HTML API: Avoid processing incomplete tokens.

Currently the Tag Processor assumes that an input document is a full HTML document. Because of this, if there's lingering content after the last tag match it will treat that content as plaintext and skip over it. This is fine for the Tag Processor because if there is lingering content that isn't a valid tag then there's nothing for next_tag() to match.

However, in order to support a number of feature expansions it is important to recognize that the remaining content may involve partial syntax elements, such as incomplete tags, attributes, or comments.

In this patch we're adding a mode inside the Tag Processor which will flip when we start parsing HTML syntax but the document finishes before the token does. This will provide the ability to:

  • extend the input document,
  • avoid misinterpreting syntax as text, and
  • guess if we have a complete document, know if we have an incomplete document.

In the process of building this patch a few fixes were identified and fixed in the Tag Processor, namely in the handling of incomplete syntax elements.

Props dmsnell, jonsurrell.
Fixes #60122, #60108.

#2 @kebbet
10 months ago

With changeset in trunk during 6.5, please milestone the ticket to 6.5 @bernhard-reiter, thanks!

#3 @dmsnell
10 months ago

  • Milestone changed from Awaiting Review to 6.5

thanks @kebbet - I've set the milestone to 6.5

#4 @stevenlinx
9 months ago

  • Keywords needs-dev-note added

I assume this is a misc one.

#5 @dmsnell
9 months ago

@stevenlinx can you reword what you are stating or asking? I'm not sure what to make of your comment, but it seems like you are asking a question.

#6 @stevenlinx
9 months ago

@dmsnell , thank you for your question.

"misc" means "misc dev note".

It's a term people use within the Release Doc team.

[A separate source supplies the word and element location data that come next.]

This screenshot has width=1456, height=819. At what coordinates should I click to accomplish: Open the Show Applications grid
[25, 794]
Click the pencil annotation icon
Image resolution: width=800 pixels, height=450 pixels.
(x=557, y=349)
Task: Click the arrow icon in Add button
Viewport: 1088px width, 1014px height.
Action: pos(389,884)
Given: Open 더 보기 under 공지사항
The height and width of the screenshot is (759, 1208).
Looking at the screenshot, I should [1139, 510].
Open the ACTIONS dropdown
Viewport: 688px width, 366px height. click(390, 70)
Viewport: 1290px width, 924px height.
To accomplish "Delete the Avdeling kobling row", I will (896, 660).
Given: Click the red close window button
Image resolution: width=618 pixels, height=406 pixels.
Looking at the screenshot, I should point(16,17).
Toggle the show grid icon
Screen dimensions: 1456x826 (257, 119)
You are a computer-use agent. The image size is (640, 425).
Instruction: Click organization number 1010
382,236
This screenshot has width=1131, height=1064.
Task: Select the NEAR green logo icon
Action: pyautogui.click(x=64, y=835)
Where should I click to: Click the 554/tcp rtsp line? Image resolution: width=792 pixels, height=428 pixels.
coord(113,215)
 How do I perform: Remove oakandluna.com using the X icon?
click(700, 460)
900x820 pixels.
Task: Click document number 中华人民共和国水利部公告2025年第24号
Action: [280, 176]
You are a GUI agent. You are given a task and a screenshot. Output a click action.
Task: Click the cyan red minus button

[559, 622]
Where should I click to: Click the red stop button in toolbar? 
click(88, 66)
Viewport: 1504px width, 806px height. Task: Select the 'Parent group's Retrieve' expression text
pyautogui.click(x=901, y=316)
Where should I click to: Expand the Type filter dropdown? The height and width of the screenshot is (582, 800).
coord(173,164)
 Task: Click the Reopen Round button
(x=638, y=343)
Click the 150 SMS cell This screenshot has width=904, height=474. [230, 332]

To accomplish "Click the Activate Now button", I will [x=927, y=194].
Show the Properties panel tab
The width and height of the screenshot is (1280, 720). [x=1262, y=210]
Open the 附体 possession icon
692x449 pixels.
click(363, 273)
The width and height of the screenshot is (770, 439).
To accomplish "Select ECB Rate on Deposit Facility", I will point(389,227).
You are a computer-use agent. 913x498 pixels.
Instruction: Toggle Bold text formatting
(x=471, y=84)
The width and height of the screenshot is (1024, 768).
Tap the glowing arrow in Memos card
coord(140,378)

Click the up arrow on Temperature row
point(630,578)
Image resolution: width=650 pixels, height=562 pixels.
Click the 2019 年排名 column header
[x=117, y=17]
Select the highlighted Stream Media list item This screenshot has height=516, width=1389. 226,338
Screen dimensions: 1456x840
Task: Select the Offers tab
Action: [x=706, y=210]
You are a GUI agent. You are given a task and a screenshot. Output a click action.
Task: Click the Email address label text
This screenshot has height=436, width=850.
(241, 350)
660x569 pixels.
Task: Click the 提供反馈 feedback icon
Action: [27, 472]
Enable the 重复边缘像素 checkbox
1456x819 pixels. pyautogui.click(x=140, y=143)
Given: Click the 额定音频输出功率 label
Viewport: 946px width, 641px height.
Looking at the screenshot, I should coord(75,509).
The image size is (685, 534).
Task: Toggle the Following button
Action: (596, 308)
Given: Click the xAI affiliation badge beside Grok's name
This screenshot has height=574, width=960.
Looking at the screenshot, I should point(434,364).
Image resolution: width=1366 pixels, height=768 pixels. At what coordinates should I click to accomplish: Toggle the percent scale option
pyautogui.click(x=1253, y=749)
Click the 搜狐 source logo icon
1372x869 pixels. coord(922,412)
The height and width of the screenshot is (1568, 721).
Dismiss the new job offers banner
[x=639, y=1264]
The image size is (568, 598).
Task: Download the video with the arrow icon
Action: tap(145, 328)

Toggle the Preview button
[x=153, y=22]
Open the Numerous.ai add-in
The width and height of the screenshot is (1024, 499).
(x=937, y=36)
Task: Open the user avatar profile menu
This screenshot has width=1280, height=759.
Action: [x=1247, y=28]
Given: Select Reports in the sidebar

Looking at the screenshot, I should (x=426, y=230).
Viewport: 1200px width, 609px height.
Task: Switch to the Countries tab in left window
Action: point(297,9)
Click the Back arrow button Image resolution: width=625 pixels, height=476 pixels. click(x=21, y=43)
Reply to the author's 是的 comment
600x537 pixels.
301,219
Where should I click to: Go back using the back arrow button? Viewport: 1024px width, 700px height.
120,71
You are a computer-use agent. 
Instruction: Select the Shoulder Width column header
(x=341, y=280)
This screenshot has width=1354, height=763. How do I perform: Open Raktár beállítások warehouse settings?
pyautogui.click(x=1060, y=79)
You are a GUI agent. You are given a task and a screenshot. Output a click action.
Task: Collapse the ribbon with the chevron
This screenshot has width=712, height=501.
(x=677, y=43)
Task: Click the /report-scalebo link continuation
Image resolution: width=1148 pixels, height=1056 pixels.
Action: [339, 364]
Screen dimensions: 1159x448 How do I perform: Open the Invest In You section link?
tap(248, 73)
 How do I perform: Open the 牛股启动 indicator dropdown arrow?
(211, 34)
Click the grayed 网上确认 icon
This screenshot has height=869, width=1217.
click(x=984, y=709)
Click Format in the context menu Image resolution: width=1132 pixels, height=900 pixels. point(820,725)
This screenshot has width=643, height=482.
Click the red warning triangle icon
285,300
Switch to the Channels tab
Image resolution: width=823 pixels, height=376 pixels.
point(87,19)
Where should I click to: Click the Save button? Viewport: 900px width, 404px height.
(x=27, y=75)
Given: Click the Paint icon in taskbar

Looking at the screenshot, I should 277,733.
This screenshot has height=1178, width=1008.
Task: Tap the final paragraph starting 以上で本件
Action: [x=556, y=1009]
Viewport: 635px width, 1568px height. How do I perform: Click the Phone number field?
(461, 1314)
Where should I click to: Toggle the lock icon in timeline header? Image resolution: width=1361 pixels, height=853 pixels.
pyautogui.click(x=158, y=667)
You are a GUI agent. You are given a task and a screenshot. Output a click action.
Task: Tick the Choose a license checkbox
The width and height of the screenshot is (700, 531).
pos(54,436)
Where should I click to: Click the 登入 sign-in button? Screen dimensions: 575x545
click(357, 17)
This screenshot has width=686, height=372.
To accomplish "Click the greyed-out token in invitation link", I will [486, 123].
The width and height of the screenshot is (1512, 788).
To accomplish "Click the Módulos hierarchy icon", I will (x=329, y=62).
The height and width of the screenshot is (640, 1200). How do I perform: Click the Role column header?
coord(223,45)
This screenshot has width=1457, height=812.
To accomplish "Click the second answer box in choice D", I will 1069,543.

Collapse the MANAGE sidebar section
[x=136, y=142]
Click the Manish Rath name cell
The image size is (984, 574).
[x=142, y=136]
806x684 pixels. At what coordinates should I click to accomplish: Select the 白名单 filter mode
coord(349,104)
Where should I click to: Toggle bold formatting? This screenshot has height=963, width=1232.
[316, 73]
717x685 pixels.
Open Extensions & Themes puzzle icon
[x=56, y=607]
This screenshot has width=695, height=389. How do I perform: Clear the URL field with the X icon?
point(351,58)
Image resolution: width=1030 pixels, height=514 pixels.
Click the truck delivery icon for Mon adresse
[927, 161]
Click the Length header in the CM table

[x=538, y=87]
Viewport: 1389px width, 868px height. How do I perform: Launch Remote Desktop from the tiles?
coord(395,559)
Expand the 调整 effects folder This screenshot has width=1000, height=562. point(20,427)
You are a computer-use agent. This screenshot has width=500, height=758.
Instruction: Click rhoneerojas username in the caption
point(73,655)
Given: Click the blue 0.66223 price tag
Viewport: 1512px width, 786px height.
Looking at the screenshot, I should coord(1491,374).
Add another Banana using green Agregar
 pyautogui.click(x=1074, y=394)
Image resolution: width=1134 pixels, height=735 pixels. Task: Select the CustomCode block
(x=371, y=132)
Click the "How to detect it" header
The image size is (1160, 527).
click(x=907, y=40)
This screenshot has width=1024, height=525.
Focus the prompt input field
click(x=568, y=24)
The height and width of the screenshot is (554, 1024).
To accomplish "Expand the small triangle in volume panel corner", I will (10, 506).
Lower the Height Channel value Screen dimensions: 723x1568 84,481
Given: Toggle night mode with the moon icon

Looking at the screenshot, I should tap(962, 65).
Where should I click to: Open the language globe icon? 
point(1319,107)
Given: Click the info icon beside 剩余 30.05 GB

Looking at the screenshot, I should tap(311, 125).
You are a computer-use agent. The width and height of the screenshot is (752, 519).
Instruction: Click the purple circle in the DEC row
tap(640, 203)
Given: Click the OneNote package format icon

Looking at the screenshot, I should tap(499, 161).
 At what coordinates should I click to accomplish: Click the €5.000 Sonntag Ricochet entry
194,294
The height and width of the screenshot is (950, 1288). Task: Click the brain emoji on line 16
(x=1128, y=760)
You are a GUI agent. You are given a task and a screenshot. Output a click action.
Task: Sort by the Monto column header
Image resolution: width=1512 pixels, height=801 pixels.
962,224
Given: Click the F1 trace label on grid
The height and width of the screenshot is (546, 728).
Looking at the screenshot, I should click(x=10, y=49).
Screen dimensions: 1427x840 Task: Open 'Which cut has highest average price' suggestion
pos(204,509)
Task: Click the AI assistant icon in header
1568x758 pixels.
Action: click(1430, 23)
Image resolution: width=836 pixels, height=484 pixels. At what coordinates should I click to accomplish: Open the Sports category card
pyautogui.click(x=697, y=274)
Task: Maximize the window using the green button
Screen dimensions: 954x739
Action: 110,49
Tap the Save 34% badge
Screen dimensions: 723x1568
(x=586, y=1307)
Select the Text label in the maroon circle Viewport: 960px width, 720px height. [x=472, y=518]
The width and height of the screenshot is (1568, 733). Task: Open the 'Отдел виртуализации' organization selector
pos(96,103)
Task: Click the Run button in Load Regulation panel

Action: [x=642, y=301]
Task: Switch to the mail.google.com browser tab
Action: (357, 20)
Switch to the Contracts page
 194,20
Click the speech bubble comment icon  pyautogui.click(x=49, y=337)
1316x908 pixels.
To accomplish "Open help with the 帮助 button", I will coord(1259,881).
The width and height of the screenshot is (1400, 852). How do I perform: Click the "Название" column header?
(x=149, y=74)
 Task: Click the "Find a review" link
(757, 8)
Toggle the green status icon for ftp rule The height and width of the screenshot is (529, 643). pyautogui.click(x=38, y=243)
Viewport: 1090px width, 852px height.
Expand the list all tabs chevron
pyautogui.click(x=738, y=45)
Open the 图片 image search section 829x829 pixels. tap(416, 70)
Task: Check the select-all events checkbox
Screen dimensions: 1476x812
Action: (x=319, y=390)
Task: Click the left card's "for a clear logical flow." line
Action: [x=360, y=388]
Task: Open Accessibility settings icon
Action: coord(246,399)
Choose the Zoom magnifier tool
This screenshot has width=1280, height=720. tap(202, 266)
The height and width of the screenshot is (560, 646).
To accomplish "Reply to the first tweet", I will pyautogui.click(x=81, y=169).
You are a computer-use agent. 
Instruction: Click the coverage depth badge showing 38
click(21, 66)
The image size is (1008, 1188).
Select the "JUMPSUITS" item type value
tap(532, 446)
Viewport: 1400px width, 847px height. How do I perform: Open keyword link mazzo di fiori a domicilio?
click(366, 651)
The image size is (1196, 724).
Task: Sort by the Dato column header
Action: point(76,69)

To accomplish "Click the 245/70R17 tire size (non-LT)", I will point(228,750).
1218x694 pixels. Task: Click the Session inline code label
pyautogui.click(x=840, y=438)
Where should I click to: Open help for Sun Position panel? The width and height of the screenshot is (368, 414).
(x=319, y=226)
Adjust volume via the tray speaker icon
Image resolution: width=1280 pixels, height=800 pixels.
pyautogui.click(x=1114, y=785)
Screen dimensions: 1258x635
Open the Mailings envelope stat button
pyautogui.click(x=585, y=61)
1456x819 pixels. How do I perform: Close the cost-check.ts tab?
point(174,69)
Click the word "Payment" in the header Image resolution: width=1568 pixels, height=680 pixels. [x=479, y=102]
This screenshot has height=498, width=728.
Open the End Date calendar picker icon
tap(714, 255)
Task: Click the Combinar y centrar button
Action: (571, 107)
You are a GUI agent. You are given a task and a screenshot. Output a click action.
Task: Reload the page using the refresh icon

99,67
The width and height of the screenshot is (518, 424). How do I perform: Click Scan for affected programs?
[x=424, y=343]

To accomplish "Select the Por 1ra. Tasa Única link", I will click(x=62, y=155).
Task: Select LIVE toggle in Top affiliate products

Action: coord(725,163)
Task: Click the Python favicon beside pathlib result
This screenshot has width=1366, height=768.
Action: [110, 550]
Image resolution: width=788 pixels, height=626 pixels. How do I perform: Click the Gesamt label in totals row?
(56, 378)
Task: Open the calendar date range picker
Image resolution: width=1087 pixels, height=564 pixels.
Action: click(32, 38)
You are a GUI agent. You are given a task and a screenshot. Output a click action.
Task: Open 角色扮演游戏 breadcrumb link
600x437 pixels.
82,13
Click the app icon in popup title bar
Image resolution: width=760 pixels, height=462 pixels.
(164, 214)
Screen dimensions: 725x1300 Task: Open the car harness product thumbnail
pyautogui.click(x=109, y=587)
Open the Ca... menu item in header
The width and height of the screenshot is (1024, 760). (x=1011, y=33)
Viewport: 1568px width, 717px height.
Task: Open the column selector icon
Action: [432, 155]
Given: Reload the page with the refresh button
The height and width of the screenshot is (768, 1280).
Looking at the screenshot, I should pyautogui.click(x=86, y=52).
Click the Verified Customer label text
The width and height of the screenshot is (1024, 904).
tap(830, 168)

It means, given the size of the change (paragraph sized) and its notability, I designate the dev note to go to the "Miscellaneous developer changes in WordPress X.Y" blog post, which stores a list of paragraph sized dev notes.

If you disagree about its size or where the dev note shall go, you may state the reasons why it should go elsewhere.

If you do agree, nothing need to be done on your end.

#7 @dmsnell
9 months ago

thanks for clarifying @stevenlinx - the demonstratives "this" and "one" were definitely confusing without more context. I thought you might be talking about classifying the ticket, but I wasn't sure and didn't want to assume.

happy to help note these changes, but in fact I have been preparing one update post for all of the HTML API changes in 6.5. would it be best to ensure this makes it into that post or is there reason to split all the work into separate notes?

https://make.wordpress.org/core/?p=110857&preview=1&_ppp=939d7aa28d

#8 @stevenlinx
9 months ago

"... I have been preparing one update post for all of the HTML API changes in 6.5. would it be best to ensure this makes it into that post"

Thank you for letting me know.

Yes, I think the change in question is better to be placed in the standalone dev note post you linked, along with other HTML API updates.

I'll cross out this dev note being a "misc" one and recategorize it as a "combined minis".

#9 @dmsnell
9 months ago

Thank you @stevenlinx!

Note: See TracTickets for help on using tickets.